Increasing aridity is one of the most important trends of current climate change. Leaf functional traits suggest a substantial basis for assessing the aridity effects on vegetation. However, since plants possess diverse leaf morphology and anatomy due to different evolutionary history of taxa, the effect of aridity can hardly be revealed in a multi-species analysis. We studied leaf functional traits for 317 samples of 193 plant species in steppe and desert communities along a 1600-km latitudinal gradient in Southern Siberia (Transbaikalia, Russia) and Mongolia. We determined morphological leaf traits, quantitative anatomical parameters, physiological parameters, and photosynthetic pigments content. Different relevance of leaf traits for indication of plant response to climate has been demonstrated. The clearest changes in site-mean values along the aridity gradient were shown for leaf thickness, total chloroplast number per leaf area (Nchl/A) and total surface area of chloroplasts (Achl/A) and cells (Ames/A) per leaf area. Unlike leaf size and leaf mass per area, these quantitative mesophyll parameters related to plant photosynthetic capacity were strongly correlated with climate.
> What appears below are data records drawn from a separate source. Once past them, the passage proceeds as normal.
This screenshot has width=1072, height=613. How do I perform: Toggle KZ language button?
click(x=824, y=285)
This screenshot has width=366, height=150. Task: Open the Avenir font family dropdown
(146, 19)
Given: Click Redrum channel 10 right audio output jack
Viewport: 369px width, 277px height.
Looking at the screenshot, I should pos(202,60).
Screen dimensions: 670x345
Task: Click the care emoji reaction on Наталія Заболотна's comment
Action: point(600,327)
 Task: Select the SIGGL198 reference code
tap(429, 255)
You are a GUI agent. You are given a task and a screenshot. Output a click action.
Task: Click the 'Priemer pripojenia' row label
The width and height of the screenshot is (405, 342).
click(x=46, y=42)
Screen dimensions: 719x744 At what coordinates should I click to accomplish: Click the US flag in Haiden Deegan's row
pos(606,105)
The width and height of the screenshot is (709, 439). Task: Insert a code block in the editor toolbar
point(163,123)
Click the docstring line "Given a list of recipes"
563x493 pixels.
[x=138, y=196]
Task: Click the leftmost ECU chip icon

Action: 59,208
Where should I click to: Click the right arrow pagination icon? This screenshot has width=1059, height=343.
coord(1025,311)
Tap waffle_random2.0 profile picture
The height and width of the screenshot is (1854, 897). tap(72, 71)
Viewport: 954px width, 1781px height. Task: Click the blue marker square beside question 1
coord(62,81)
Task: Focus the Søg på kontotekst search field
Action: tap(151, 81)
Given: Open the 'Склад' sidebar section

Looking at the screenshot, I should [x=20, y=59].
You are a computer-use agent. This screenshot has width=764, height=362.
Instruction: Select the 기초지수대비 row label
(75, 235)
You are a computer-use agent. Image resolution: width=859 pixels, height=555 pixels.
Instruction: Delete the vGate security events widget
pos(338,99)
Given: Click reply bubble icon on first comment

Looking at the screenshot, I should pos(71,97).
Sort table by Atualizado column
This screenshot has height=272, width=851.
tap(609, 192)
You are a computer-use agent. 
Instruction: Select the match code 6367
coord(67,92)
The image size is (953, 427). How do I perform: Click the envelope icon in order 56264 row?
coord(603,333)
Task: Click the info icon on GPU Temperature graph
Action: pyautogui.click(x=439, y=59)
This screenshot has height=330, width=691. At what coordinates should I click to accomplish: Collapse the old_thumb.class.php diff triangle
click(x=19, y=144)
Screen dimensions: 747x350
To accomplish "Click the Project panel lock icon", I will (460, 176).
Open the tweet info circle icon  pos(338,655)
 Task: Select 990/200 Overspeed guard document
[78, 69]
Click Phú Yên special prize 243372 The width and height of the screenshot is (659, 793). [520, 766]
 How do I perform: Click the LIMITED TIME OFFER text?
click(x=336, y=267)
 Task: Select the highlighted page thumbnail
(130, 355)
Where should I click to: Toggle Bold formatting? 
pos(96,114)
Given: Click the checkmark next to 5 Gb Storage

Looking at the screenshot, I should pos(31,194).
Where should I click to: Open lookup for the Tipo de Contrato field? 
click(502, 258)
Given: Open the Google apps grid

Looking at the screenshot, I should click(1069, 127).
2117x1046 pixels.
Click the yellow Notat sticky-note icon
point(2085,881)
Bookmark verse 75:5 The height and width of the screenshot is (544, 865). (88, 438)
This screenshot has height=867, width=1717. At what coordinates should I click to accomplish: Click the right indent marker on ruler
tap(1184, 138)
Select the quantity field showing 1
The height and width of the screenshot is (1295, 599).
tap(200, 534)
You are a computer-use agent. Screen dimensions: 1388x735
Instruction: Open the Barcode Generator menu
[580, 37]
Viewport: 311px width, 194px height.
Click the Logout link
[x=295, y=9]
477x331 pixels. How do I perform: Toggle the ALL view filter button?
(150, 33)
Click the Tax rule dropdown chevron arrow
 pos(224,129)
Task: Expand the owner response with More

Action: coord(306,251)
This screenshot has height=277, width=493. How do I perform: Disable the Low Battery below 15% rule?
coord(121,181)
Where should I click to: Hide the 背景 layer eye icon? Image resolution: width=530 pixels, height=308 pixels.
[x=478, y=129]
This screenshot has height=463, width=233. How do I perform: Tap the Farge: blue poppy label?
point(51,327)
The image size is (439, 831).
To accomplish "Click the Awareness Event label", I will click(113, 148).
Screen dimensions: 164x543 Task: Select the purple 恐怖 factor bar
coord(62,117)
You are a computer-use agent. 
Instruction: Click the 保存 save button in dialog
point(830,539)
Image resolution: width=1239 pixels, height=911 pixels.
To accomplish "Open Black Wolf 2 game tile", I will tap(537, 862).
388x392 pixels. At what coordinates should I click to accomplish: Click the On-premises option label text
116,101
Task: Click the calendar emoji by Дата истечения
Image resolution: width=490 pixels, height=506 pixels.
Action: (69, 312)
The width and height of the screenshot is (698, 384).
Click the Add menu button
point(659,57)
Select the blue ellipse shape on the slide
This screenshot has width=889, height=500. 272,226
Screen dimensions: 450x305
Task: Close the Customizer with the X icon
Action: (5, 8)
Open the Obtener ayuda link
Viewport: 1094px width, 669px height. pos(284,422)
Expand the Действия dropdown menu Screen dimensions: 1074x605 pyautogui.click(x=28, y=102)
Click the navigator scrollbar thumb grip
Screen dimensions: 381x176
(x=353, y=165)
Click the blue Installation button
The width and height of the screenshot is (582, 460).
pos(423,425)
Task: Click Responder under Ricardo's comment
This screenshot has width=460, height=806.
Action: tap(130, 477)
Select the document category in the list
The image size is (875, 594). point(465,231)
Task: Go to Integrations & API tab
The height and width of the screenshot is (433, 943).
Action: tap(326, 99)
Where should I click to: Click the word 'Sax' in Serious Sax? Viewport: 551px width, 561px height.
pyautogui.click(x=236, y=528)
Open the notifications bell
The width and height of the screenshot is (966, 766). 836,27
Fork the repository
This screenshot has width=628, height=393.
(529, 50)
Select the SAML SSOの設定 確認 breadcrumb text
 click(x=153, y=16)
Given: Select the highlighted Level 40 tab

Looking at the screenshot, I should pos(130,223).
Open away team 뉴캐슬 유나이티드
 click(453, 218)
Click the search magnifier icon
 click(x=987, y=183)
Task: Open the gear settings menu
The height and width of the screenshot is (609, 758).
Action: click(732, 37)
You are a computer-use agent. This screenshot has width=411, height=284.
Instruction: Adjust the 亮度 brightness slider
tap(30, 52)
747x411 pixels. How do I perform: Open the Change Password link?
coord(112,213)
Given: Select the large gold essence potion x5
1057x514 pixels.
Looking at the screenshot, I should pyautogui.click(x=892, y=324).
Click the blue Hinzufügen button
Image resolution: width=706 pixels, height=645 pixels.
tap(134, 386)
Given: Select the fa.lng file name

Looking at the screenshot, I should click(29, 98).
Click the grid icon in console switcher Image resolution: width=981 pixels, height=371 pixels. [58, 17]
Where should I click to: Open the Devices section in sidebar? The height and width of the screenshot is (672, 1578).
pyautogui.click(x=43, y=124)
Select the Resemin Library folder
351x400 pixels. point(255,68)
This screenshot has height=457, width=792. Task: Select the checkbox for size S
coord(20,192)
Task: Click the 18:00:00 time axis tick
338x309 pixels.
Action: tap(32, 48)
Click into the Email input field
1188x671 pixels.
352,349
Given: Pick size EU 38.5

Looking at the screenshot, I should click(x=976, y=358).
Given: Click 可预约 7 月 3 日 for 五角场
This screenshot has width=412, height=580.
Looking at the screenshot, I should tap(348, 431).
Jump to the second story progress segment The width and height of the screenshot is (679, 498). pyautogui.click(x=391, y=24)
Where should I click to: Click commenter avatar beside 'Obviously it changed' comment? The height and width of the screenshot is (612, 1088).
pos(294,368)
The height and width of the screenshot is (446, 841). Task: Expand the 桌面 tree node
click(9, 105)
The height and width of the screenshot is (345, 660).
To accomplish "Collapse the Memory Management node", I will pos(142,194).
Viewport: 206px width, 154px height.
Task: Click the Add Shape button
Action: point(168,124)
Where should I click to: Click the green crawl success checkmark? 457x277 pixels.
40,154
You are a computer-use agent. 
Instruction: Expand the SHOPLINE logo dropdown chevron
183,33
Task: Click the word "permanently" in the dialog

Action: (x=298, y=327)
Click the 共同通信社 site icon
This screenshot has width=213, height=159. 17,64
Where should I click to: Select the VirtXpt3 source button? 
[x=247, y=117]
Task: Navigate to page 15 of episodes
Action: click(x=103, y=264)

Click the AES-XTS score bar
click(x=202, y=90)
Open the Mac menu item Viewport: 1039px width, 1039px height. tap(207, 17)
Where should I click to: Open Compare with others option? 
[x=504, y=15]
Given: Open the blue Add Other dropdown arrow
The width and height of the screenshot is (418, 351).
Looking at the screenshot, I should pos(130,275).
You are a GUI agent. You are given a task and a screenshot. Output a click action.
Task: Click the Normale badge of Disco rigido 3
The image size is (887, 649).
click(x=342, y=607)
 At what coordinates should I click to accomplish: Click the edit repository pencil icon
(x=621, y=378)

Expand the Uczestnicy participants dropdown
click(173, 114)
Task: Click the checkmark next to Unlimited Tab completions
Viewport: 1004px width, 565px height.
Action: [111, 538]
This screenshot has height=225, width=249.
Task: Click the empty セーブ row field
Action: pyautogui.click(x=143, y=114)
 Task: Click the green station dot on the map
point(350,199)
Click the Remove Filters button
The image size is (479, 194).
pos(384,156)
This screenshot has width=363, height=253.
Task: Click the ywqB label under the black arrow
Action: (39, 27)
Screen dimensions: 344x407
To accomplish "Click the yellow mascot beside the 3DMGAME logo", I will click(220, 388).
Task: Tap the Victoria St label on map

We found no evidence for a decrease in sizes of mesophyll cells with aridity, but cell volume as well as chloroplast number per cell were linked with plant functional type (PFT). We revealed an increase in Nchl/A and Achl/A in desert-steppe species in comparison to steppe and forest-steppe vegetation types within each PFT of C3-plants (C3-dicot herbs, C3-dicot shrubs, C3-monocots and C3-succulents). C4-plants were generally characterized by low Achl/A and Ames/A, but had higher rate of CO2-transfer through mesophyll and chloroplast surfaces. C3- and C4-plants differed in response to aridity and showed opposite trends in changes of leaf traits along the aridity gradient. We conclude that leaf mesophyll traits contribute to important mechanism of climatic adaptation in different PFTs along a large latitudinal gradient.